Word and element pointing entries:
---+---

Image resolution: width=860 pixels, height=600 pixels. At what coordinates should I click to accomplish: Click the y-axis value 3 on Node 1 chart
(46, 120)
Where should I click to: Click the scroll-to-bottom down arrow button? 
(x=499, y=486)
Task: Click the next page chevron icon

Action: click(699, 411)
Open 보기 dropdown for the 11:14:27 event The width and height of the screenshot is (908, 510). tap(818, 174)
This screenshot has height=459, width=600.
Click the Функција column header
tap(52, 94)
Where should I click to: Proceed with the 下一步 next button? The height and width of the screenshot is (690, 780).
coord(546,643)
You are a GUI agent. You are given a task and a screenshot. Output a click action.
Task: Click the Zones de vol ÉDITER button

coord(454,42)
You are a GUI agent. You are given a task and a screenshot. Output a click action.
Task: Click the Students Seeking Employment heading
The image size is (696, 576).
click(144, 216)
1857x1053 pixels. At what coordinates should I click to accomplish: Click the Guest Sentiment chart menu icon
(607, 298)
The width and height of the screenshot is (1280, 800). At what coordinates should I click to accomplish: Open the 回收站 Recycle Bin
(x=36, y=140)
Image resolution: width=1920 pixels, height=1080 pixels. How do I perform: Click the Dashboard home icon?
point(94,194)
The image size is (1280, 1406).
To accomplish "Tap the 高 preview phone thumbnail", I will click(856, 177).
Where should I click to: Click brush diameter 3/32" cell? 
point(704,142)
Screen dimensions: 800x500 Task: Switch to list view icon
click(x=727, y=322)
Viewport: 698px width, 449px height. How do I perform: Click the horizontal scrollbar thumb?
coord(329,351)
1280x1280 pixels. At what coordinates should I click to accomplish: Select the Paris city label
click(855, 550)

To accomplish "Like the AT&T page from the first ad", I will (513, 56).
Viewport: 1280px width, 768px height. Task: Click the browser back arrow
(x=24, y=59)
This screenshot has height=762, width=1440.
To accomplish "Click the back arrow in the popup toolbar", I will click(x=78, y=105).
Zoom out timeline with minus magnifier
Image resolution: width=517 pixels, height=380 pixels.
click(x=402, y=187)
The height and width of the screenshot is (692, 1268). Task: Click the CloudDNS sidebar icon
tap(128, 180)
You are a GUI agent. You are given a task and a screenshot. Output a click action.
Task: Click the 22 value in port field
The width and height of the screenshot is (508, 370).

---+---

TASK STATEMENT:
Rewrite all the entries above, changing each "screenshot" to "screen capture" and leaving every other word and character as it is.

FINISHED EXERCISE:
Image resolution: width=860 pixels, height=600 pixels. At what coordinates should I click to accomplish: Click the y-axis value 3 on Node 1 chart
(46, 120)
Where should I click to: Click the scroll-to-bottom down arrow button? 
(x=499, y=486)
Task: Click the next page chevron icon

Action: click(699, 411)
Open 보기 dropdown for the 11:14:27 event The width and height of the screen capture is (908, 510). tap(818, 174)
This screen capture has height=459, width=600.
Click the Функција column header
tap(52, 94)
Where should I click to: Proceed with the 下一步 next button? The height and width of the screen capture is (690, 780).
coord(546,643)
You are a GUI agent. You are given a task and a screen capture. Output a click action.
Task: Click the Zones de vol ÉDITER button

coord(454,42)
You are a GUI agent. You are given a task and a screen capture. Output a click action.
Task: Click the Students Seeking Employment heading
The image size is (696, 576).
click(144, 216)
1857x1053 pixels. At what coordinates should I click to accomplish: Click the Guest Sentiment chart menu icon
(607, 298)
The width and height of the screen capture is (1280, 800). At what coordinates should I click to accomplish: Open the 回收站 Recycle Bin
(x=36, y=140)
Image resolution: width=1920 pixels, height=1080 pixels. How do I perform: Click the Dashboard home icon?
point(94,194)
The image size is (1280, 1406).
To accomplish "Tap the 高 preview phone thumbnail", I will click(856, 177).
Where should I click to: Click brush diameter 3/32" cell? 
point(704,142)
Screen dimensions: 800x500 Task: Switch to list view icon
click(x=727, y=322)
Viewport: 698px width, 449px height. How do I perform: Click the horizontal scrollbar thumb?
coord(329,351)
1280x1280 pixels. At what coordinates should I click to accomplish: Select the Paris city label
click(855, 550)

To accomplish "Like the AT&T page from the first ad", I will (513, 56).
Viewport: 1280px width, 768px height. Task: Click the browser back arrow
(x=24, y=59)
This screen capture has height=762, width=1440.
To accomplish "Click the back arrow in the popup toolbar", I will click(x=78, y=105).
Zoom out timeline with minus magnifier
Image resolution: width=517 pixels, height=380 pixels.
click(x=402, y=187)
The height and width of the screen capture is (692, 1268). Task: Click the CloudDNS sidebar icon
tap(128, 180)
You are a GUI agent. You are given a task and a screen capture. Output a click action.
Task: Click the 22 value in port field
The width and height of the screen capture is (508, 370).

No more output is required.